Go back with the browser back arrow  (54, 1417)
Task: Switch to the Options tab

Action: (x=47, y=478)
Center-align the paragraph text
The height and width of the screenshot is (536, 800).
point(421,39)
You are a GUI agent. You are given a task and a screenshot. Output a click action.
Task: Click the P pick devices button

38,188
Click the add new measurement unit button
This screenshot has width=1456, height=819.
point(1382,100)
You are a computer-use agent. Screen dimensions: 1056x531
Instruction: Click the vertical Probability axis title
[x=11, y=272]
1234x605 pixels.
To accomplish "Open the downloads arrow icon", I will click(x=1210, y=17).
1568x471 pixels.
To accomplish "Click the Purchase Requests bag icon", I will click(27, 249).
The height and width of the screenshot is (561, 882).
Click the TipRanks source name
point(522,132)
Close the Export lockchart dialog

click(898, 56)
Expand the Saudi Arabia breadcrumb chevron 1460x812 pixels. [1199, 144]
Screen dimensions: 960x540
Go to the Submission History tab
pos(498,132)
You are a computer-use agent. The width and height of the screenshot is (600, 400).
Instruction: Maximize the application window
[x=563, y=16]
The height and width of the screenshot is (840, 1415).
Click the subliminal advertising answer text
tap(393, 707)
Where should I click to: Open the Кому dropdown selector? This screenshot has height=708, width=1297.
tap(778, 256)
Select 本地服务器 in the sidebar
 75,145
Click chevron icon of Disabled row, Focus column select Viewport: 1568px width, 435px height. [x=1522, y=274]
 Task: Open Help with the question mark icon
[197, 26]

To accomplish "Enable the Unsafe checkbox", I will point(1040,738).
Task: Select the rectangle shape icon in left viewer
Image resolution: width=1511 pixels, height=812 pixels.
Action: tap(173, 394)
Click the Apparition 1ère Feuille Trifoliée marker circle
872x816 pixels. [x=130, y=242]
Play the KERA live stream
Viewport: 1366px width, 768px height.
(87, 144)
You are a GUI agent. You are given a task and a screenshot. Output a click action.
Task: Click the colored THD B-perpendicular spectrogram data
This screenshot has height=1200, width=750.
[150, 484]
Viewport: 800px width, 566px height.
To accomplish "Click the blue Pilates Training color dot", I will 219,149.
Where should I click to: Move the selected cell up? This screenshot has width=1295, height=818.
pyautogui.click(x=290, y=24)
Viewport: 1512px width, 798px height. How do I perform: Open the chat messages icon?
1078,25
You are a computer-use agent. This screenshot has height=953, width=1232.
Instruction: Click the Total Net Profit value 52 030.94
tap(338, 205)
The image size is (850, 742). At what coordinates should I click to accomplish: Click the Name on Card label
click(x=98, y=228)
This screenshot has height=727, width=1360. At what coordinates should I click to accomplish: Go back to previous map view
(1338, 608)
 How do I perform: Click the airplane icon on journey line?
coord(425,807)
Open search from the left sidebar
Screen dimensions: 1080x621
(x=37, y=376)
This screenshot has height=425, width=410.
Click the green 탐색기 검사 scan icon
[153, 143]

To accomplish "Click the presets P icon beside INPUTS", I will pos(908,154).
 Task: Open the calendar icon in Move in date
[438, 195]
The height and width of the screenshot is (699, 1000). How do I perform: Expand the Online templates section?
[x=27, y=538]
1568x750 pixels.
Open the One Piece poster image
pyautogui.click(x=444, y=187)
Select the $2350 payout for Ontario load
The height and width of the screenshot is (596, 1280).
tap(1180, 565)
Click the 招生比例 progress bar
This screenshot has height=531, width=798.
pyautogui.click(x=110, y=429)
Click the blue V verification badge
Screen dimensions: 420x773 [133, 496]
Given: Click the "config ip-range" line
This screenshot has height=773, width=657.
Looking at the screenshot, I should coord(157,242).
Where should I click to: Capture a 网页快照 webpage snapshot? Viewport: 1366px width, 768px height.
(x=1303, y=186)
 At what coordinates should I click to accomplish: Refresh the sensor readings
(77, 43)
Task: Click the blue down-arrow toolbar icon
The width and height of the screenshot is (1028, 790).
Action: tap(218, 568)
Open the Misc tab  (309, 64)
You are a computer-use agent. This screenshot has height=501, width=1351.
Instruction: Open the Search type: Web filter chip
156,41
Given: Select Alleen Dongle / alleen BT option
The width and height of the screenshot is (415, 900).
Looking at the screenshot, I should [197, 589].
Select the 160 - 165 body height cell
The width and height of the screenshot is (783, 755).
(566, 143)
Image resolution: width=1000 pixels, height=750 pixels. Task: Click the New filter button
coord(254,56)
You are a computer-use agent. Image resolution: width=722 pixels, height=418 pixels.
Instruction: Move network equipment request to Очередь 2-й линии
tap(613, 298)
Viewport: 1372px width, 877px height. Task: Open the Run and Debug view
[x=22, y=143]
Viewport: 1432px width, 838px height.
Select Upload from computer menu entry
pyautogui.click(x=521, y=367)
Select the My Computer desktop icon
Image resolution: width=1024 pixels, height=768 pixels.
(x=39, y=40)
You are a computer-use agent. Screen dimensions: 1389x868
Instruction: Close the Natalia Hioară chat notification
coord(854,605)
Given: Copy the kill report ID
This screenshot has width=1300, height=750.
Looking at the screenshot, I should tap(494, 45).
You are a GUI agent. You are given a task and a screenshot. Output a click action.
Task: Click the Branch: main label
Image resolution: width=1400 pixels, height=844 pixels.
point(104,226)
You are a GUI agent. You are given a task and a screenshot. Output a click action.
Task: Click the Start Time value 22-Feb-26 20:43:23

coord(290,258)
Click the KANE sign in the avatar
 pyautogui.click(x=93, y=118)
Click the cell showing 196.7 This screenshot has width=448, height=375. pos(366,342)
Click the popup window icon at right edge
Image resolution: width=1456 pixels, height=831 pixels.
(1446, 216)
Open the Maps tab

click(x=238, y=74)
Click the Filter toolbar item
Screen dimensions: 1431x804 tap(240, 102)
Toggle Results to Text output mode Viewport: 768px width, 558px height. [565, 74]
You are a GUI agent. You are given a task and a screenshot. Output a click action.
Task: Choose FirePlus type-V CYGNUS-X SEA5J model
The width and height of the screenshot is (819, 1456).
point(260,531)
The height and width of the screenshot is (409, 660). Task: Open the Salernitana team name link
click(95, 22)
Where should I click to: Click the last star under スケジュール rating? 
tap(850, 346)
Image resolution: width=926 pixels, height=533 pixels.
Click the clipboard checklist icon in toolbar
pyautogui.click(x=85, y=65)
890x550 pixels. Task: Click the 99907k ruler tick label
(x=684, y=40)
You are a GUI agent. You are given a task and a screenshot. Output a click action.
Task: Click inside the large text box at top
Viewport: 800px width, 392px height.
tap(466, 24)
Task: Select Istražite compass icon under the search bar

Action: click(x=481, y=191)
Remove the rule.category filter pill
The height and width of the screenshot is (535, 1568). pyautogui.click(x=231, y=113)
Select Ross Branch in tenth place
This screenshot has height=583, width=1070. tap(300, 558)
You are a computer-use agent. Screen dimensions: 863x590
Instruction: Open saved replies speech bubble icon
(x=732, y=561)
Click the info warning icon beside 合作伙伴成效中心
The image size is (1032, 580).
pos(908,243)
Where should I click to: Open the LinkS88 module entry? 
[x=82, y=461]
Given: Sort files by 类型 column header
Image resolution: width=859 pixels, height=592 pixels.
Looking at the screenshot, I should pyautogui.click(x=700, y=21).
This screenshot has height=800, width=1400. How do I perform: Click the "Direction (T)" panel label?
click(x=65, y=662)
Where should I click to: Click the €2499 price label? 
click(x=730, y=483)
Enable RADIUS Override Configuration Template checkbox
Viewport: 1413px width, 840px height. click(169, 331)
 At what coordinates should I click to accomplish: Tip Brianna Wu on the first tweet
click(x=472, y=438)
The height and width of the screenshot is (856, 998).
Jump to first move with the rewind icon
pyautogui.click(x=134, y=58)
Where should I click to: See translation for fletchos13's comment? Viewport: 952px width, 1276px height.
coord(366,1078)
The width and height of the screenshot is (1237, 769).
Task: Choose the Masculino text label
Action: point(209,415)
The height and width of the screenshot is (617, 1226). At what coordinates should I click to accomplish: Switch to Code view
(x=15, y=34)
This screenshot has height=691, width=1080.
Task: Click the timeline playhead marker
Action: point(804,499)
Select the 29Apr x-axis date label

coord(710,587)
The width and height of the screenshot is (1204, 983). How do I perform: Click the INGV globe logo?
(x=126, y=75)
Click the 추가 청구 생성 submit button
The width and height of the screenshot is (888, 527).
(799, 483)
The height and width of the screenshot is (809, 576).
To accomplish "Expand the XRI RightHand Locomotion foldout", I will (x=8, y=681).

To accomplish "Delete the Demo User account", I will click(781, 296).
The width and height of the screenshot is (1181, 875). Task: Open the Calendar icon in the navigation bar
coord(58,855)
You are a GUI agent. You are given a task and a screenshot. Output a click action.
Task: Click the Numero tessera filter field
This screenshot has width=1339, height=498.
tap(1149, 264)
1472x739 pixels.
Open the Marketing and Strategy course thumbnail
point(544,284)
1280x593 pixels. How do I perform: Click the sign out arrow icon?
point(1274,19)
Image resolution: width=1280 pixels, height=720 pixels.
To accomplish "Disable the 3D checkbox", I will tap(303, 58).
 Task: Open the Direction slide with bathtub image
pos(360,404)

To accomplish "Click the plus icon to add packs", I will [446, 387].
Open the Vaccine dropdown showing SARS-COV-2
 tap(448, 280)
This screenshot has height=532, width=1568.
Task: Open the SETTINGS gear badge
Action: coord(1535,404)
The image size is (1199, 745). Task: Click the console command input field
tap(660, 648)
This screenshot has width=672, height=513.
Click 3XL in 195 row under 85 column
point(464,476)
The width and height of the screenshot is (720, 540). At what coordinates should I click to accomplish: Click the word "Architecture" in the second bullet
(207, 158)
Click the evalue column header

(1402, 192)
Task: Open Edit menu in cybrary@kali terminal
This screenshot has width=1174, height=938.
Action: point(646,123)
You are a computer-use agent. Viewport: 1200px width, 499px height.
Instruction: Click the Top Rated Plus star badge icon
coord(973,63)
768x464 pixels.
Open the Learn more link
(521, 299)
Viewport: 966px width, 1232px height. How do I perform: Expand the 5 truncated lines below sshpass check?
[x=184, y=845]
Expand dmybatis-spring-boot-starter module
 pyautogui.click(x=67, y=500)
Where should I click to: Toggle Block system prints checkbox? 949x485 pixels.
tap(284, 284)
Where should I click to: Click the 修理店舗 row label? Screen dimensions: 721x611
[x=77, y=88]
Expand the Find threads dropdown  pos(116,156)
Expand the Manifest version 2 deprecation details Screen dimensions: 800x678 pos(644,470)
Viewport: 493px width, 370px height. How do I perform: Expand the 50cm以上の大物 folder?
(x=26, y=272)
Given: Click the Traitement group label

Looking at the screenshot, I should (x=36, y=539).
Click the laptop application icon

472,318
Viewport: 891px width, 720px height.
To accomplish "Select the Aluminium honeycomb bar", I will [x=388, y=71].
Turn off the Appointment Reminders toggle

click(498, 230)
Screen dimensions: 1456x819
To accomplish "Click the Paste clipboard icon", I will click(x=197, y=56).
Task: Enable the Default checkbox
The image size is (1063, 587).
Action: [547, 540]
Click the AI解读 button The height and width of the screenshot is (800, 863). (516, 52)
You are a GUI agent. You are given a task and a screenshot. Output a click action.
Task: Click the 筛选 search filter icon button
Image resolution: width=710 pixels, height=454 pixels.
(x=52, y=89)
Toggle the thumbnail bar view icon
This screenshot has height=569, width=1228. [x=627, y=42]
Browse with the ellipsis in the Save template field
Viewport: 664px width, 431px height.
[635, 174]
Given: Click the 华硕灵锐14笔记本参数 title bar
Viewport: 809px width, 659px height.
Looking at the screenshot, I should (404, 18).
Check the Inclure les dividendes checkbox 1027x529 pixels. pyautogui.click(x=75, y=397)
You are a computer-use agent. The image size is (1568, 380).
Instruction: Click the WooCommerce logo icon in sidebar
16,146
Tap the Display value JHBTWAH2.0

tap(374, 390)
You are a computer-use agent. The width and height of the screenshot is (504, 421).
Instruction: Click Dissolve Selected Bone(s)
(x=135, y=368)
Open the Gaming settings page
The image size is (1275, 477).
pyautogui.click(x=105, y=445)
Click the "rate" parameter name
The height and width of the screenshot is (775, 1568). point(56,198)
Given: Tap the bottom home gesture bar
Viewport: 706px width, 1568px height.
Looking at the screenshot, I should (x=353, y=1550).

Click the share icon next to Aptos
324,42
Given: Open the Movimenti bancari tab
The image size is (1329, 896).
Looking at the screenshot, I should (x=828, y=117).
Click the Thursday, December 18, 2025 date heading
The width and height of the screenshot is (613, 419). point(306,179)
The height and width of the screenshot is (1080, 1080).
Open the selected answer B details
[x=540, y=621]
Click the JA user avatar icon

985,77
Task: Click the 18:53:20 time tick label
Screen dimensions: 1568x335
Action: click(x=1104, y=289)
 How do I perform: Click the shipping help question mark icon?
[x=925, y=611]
::::::::::
WHAT THE TASK REQUIRES - Respond with the lines above, from the one that holds "Click the share icon next to Aptos" to the end of the listing, each repeated exactly, and with no other material.

ANSWER BOX -
Click the share icon next to Aptos
324,42
Given: Open the Movimenti bancari tab
The image size is (1329, 896).
Looking at the screenshot, I should (x=828, y=117).
Click the Thursday, December 18, 2025 date heading
The width and height of the screenshot is (613, 419). point(306,179)
The height and width of the screenshot is (1080, 1080).
Open the selected answer B details
[x=540, y=621]
Click the JA user avatar icon

985,77
Task: Click the 18:53:20 time tick label
Screen dimensions: 1568x335
Action: click(x=1104, y=289)
 How do I perform: Click the shipping help question mark icon?
[x=925, y=611]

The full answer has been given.